El nihilismo ya no asusta
El tiempo ha ido aumentando su antigua voracidad y lo contemporáneo se vuelve antiguo y obvio. La máquinahamlet, de Heiner Müller, tiene ocho o nueve años -él mismo tiene 57- y su proclamación, su manifiesto, están cansados. Su arquitectura se deja despezar. Hay, por una parte, la violación de un texto sagrado. Hamlet, el pensante, el intelectual, es un tonto, evidente tonto de circo, gutural y mímico; su pasión es el incesto, y viola a su madre -una muñeca inflada, de las de sex-shop- antes de matarla, y Polonio desea dormir con su hija, Ofelia, la cual representa la muchacha-suicida: la misma que mete la cabeza en el horno de gas o la que se aplica una sobredosis. Hay bastante más que una parodia de Shakespeare: una agresión al texto, una irrisión. De pronto, Hamlet se desenmascara: ya es un actor, y el actor huye, renegando de la ficción.

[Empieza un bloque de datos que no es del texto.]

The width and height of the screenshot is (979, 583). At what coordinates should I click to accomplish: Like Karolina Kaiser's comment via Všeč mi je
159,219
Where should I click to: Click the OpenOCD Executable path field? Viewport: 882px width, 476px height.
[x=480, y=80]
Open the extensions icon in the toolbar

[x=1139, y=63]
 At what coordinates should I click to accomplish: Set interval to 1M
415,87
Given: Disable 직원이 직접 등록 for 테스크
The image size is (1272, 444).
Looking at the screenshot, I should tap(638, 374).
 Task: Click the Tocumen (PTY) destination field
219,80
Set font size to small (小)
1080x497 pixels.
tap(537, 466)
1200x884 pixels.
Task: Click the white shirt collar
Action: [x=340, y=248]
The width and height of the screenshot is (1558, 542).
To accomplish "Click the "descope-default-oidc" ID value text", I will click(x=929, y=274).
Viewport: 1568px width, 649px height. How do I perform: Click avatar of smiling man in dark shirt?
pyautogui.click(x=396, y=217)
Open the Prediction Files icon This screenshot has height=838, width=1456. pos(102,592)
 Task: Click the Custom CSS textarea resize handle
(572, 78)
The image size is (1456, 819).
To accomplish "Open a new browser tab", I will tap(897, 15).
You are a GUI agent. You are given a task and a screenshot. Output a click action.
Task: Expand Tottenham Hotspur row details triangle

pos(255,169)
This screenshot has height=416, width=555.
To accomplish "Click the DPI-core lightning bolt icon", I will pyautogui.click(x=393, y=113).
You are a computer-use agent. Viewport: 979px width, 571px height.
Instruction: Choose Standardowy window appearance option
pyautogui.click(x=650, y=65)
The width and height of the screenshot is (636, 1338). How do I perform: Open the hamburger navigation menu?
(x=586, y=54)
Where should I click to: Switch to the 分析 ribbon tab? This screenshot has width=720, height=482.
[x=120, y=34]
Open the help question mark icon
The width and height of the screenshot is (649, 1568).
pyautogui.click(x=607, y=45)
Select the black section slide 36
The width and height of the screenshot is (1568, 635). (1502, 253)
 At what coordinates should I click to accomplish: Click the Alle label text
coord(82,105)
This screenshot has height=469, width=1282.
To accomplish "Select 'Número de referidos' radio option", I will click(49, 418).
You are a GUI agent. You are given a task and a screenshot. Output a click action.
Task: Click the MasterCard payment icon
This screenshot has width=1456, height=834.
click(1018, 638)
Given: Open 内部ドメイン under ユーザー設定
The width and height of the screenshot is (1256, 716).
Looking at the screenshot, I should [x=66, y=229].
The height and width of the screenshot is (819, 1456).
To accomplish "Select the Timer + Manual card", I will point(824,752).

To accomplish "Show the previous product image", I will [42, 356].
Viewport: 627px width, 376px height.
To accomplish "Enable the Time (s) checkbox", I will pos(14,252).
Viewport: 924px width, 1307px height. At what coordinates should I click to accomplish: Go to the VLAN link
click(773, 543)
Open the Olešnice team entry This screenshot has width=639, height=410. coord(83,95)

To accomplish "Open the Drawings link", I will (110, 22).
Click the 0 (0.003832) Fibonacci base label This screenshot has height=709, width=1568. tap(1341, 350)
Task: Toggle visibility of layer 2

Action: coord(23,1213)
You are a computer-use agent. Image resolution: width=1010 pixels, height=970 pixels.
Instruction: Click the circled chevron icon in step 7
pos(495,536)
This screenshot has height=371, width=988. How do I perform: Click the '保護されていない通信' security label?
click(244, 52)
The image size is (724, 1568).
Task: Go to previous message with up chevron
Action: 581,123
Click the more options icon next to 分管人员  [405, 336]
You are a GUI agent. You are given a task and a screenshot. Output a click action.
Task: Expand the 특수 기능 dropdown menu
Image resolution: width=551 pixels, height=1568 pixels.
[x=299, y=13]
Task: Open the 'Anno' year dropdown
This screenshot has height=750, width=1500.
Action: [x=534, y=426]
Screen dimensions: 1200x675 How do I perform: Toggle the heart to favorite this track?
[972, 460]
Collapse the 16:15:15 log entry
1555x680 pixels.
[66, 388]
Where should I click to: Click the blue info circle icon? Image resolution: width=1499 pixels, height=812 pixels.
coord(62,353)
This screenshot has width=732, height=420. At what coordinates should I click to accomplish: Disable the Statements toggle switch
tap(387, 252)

A partir de aquí se entra en la crítica de la cotidianidad. Ante un televisor se celebra una misa burlesca: el nuevo altar del que se desprende la mentira y el asco. Y un monólogo de autor: el poema lírico y desesperado que le haría querer ser todo y su contrario -el cuchillo y la herida, todos los bandos de una revolución, su propia máquina de escribir, o un banco de datos-, y ser una máquina -HamIetmaschine contiene deliberadamente las iniciales H. M., de Heiner Müller, y sus fotografías se proyectan en el escenario- para no comer, no amar, no morir, no matar. Se cierra el ciclo del ser o no ser: se elige el no ser.
La máquinahamlet
De Heiner Müller. Intérpretes: Pepo Poliva, Chete Lera, Aurora Montero, David Fernández, Daniel Rocha, Chelo Fernández. Escenograria: Aurelio Diez Buly. Dirección: Max Egolf y Sefa Bernet. Producción: Espacio Cero. Estreno: Sala San Pol. Madrid, 10 de enero.
Menos enigmático
La cuestión es que esta línea de pensamiento es obvia, antigua, y por lo menos desde Beckett y desde la adopción popular de Kafka, cotidiana. La forma de antiliteratura que representa ya es un género literario. Y es periodismo y televisión. Müller resulta menos enigmático de lo que él mismo cree: por lo menos representado así, en un Madrid rarísimo, ante una juventud que se ha pasado del punto de pesimismo hasta asumir ciertas desilusiones. Tiende más bien a reír de lo que le parecen rasgos cómicos, que a sentir un horror de algo que ya le desborda. Puede que en otros ambientes, con otras direcciones, para gentes con una desesperación menos tranquila que la española, arranque aún chispazos de dolor, o de lucidez trágica, o de cántico a un mundo que se acaba. Aquí el idioma castellano, que en este caso no está afortunadamente traducido, la prosodia teatral, se comen toda esta angustia; se la come un público que no la ha superado, sino que la ha asumido como una parte de su carga de tantos siglos y como algo que tiene que manejar mientras se ocupa de su supervivencia.Nada de esto va en demérito del grupo Espacio Cero. Su trayectoria es limpia y muchas veces apasionante: tan variable que su historial es una muestra de que cada investigación se interrumpe para empezar por otro camino; últimamente parece que la influencia de Antonio Fernández Lera les lleva hacia la inclinación por la la metafísica del horror. Su trabajo sobre la propuesta de Müller, el esfuerzo de sus actores y actrices, tantas veces estimados, hacia la utilización del cuerpo, de la voz, de la cantata, del escandido o de la división de los parlamentos, suponen un esfuerzo muy considerable y muy estimable. Su intento de acercarnos a un autor desconocido en España es de agradecer. Sucede que, en vez de conmover, sobrecoger o deslumbrár, aburre: con el aburrimiento de lo consabido.